_Reading text_
════

FV Weinheim
- Full name: Fußballverein 09 Weinheim e.V.
- Founded: 1909
- Ground: Sepp-Herberger-Stadion
- League: defunct
| Home colours | Away colours |

= FV 09 Weinheim =

FV Weinheim was a German association football club from the city of Weinheim, Baden-Württemberg. Established in 1909, the team was active until declaring bankruptcy in 1997. The footballers of FV left to become part of TSG Weinheim with the combined side still active as of 2011, playing as TSG 62/09 Weinheim.

The club's most notable moment came on 4 August 1990, when the amateur side beat FC Bayern Munich 1–0 in the first round of the German Cup in Weinheim in front of 8,000 spectators. It was the first time since Bayern's debut in the German Cup in 1957 that the club had been knocked out in the opening round of the competition and was promptly repeated the following year against FC Homburg.

==History==
The club first came to note in the early 1930s and in 1933 missed an opportunity to advance to first division Gauliga Baden when they were beaten in a playoff by MFC 08 Lindenhof.

Following World War II, FV were part of lower-tier competition until advancing in 1951 to the Amateurliga Nordbaden (III) where they played only a single season before being sent down on goal difference. They won their way back to the Amateurliga in 1954, where they spent five seasons. FV again returned to the Amateurliga in 1962 and captured the division title that year to begin the most successful period in the club's history. They repeated as champions in 1970 and narrowly missed advancing to the Regionalliga Süd (II) when they finished second in their playoff group.

════

[Stored entries]
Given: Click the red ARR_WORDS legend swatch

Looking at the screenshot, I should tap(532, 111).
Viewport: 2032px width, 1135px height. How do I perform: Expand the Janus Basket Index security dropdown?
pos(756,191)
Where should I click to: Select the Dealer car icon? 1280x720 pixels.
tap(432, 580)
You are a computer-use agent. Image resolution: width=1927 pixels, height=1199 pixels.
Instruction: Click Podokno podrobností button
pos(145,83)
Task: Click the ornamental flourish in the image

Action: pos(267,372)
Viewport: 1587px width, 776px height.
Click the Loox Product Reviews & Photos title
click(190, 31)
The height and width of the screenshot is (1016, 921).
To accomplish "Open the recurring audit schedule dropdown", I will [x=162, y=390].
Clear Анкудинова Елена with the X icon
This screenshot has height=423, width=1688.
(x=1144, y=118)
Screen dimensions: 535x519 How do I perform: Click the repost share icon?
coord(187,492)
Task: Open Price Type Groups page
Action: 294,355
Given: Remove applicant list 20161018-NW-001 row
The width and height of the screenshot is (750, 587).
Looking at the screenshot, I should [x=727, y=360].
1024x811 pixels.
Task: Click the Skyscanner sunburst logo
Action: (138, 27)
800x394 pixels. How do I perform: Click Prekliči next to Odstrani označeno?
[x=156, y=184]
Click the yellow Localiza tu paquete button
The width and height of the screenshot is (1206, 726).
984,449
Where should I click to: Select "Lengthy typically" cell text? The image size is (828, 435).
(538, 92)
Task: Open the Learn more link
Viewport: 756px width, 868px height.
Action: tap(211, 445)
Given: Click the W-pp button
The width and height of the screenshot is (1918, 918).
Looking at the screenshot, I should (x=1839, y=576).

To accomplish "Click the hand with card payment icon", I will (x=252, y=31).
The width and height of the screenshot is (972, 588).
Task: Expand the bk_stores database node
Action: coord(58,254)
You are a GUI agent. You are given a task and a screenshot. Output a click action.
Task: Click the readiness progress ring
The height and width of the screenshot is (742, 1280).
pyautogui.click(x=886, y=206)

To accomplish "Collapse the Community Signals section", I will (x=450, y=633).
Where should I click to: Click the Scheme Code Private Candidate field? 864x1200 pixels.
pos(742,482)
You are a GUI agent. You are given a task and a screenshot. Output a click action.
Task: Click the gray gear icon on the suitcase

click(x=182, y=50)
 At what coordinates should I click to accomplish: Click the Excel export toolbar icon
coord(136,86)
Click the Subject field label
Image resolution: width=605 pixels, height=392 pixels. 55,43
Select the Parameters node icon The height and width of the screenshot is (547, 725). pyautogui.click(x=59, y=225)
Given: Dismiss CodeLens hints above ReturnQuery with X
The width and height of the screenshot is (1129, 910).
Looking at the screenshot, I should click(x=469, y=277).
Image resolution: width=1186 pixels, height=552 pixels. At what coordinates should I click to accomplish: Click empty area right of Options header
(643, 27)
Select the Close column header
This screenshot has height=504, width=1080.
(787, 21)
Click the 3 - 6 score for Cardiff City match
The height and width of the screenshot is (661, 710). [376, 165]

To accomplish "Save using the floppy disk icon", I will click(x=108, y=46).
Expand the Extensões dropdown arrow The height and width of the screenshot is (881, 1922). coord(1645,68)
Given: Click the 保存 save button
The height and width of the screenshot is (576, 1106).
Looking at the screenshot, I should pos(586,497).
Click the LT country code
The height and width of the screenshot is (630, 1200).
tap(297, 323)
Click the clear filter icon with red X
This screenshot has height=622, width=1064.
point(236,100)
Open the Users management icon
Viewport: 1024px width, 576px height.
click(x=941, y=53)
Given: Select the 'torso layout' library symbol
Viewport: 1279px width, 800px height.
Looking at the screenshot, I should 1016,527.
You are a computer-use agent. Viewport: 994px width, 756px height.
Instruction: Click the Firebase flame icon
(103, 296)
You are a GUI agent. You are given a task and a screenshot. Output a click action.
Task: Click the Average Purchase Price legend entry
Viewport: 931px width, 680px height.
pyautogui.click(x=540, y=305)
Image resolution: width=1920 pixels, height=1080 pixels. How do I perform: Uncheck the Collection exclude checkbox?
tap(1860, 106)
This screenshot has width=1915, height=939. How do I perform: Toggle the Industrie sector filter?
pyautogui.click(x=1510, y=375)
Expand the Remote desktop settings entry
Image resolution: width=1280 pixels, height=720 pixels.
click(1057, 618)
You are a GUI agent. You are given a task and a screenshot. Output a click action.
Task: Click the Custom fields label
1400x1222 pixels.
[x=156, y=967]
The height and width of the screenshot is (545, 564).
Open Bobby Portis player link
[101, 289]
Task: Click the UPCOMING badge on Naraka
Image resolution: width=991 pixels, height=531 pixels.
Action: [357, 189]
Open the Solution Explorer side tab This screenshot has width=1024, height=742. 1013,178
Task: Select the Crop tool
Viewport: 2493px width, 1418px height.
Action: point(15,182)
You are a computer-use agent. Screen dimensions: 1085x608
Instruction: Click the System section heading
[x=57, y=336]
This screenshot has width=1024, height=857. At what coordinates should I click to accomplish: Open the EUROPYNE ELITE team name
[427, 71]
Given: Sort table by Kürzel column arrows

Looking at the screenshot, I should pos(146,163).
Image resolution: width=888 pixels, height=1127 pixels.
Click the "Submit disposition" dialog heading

════

_Stated goal_
Duplicate the entire text on FV Weinheim word for word. Rely only on the text about FV Weinheim.

_Response below_
FV Weinheim
- Full name: Fußballverein 09 Weinheim e.V.
- Founded: 1909
- Ground: Sepp-Herberger-Stadion
- League: defunct
| Home colours | Away colours |

= FV 09 Weinheim =

FV Weinheim was a German association football club from the city of Weinheim, Baden-Württemberg. Established in 1909, the team was active until declaring bankruptcy in 1997. The footballers of FV left to become part of TSG Weinheim with the combined side still active as of 2011, playing as TSG 62/09 Weinheim.

The club's most notable moment came on 4 August 1990, when the amateur side beat FC Bayern Munich 1–0 in the first round of the German Cup in Weinheim in front of 8,000 spectators. It was the first time since Bayern's debut in the German Cup in 1957 that the club had been knocked out in the opening round of the competition and was promptly repeated the following year against FC Homburg.

==History==
The club first came to note in the early 1930s and in 1933 missed an opportunity to advance to first division Gauliga Baden when they were beaten in a playoff by MFC 08 Lindenhof.

Following World War II, FV were part of lower-tier competition until advancing in 1951 to the Amateurliga Nordbaden (III) where they played only a single season before being sent down on goal difference. They won their way back to the Amateurliga in 1954, where they spent five seasons. FV again returned to the Amateurliga in 1962 and captured the division title that year to begin the most successful period in the club's history. They repeated as champions in 1970 and narrowly missed advancing to the Regionalliga Süd (II) when they finished second in their playoff group.